(What you will do): Up through the line that contains "This screenshot has width=208, height=450.", retype the entries exactly, beginning at the very first line.

(Recorded information):
::::::::::

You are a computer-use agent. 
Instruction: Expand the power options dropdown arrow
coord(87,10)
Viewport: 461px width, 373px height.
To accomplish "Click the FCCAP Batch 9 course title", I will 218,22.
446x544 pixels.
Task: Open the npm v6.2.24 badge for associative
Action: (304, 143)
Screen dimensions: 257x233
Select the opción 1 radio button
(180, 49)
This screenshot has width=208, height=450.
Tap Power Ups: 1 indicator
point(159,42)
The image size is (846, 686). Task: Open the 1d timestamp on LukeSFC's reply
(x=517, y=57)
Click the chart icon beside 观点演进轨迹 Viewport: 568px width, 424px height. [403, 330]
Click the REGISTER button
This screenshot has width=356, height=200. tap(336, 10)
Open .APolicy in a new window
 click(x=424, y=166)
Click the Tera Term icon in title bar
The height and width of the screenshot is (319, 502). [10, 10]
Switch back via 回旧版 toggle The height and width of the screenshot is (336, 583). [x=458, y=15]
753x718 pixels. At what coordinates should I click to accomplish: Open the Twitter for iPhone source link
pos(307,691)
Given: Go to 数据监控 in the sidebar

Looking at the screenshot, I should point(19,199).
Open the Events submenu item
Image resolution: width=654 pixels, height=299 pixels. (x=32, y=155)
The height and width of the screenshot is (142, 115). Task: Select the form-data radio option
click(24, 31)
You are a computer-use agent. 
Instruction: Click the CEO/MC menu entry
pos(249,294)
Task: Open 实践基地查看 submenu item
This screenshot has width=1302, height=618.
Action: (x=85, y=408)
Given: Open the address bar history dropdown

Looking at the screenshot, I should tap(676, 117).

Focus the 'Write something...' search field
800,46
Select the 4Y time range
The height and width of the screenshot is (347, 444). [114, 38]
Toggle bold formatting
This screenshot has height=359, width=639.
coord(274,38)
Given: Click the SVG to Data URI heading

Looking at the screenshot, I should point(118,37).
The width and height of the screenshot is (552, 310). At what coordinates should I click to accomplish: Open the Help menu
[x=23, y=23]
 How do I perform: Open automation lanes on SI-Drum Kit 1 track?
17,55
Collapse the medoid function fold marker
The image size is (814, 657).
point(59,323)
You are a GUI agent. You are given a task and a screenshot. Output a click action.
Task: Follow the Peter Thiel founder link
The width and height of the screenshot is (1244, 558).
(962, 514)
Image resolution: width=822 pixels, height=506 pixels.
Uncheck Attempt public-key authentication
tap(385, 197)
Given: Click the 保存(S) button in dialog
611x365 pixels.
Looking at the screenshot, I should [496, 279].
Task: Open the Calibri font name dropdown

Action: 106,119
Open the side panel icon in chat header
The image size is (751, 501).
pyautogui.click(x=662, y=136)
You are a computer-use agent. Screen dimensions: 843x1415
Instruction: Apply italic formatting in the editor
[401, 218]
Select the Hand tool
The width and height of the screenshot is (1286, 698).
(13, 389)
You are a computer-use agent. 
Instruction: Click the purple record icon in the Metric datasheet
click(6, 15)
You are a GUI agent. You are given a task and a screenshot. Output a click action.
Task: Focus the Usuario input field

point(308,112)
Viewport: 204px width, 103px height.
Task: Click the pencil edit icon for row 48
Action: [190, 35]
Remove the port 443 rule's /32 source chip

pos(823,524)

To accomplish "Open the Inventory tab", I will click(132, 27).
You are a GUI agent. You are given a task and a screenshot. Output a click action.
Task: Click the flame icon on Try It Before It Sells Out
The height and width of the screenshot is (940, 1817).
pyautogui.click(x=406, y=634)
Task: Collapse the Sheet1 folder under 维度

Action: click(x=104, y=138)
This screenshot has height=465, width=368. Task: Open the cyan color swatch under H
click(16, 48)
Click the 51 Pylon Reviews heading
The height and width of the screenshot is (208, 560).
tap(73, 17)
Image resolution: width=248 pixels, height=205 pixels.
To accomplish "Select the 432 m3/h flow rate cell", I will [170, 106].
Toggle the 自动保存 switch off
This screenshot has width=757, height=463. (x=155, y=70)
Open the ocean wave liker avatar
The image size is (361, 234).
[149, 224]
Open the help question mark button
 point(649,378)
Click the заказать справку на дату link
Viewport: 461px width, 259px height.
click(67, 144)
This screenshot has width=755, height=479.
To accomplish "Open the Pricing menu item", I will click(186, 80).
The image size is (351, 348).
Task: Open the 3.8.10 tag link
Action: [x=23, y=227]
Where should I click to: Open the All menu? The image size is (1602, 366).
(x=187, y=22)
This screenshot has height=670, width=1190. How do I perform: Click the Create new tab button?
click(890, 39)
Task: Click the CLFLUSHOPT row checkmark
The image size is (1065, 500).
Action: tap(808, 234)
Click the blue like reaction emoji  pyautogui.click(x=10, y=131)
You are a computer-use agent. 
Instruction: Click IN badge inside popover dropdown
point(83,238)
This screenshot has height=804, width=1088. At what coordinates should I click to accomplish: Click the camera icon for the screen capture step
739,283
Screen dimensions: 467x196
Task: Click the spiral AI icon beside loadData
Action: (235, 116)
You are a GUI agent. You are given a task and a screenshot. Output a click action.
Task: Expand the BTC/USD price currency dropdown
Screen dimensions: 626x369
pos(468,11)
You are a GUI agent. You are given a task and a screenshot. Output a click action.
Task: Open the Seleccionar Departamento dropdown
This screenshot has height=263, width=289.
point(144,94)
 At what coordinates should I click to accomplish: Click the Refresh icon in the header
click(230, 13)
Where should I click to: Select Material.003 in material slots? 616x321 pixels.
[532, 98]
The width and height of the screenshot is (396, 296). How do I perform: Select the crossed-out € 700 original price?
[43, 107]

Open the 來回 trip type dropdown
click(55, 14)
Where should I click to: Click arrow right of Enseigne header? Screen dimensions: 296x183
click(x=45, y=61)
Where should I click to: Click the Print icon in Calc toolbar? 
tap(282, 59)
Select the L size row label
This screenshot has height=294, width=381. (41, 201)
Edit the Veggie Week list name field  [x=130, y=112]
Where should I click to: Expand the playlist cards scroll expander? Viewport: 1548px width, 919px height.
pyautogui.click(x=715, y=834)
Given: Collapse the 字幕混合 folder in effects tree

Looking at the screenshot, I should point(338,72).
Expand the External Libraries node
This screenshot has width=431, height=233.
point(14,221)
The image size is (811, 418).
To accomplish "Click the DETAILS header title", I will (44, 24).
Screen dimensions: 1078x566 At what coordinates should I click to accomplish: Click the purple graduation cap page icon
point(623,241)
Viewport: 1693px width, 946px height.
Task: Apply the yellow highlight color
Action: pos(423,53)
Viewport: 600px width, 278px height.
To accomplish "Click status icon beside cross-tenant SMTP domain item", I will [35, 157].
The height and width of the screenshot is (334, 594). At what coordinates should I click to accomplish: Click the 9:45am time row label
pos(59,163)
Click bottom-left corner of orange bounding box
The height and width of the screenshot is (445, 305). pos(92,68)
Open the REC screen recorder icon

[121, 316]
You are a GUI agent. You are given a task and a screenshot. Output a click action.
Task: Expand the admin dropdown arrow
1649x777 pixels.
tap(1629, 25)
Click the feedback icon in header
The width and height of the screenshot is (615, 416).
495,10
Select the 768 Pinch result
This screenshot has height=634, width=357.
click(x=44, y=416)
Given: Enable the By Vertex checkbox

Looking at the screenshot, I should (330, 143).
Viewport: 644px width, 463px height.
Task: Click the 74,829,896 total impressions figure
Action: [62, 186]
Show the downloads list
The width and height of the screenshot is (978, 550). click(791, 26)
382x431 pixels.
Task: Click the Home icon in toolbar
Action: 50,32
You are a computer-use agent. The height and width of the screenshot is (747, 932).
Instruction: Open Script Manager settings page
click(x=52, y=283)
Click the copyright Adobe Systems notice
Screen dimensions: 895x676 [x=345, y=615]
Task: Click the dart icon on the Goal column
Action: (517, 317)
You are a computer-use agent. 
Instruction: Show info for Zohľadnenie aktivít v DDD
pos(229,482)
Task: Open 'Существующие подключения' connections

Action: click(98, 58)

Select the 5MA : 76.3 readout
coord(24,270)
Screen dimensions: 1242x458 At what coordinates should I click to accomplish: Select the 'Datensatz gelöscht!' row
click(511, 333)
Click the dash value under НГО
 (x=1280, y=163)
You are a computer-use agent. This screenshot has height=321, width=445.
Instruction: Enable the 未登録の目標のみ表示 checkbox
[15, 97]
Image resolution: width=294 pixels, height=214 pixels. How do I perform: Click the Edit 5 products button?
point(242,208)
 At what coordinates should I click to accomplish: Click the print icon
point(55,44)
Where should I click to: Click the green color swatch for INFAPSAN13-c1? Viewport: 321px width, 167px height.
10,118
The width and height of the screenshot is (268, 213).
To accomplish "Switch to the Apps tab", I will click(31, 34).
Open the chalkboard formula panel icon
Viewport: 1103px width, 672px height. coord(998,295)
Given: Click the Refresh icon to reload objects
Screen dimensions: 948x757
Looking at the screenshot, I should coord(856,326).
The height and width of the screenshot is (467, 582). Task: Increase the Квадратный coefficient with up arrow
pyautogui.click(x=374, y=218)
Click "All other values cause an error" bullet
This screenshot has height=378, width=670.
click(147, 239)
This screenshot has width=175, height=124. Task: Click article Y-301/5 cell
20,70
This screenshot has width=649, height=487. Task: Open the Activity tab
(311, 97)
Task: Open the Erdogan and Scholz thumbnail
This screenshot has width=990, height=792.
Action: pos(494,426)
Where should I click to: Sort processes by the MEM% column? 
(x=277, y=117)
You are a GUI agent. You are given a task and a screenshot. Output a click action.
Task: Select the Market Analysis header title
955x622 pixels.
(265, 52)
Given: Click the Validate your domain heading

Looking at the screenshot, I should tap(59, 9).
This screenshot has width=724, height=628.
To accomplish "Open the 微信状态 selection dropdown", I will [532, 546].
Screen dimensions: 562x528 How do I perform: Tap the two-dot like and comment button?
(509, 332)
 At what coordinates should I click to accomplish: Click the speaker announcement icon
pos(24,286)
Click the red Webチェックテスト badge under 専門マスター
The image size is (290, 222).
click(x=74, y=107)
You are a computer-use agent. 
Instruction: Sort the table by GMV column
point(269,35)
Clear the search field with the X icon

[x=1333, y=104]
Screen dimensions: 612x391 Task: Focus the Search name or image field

::::::::::

(Written response):
You are a computer-use agent. 
Instruction: Expand the power options dropdown arrow
coord(87,10)
Viewport: 461px width, 373px height.
To accomplish "Click the FCCAP Batch 9 course title", I will 218,22.
446x544 pixels.
Task: Open the npm v6.2.24 badge for associative
Action: (304, 143)
Screen dimensions: 257x233
Select the opción 1 radio button
(180, 49)
This screenshot has width=208, height=450.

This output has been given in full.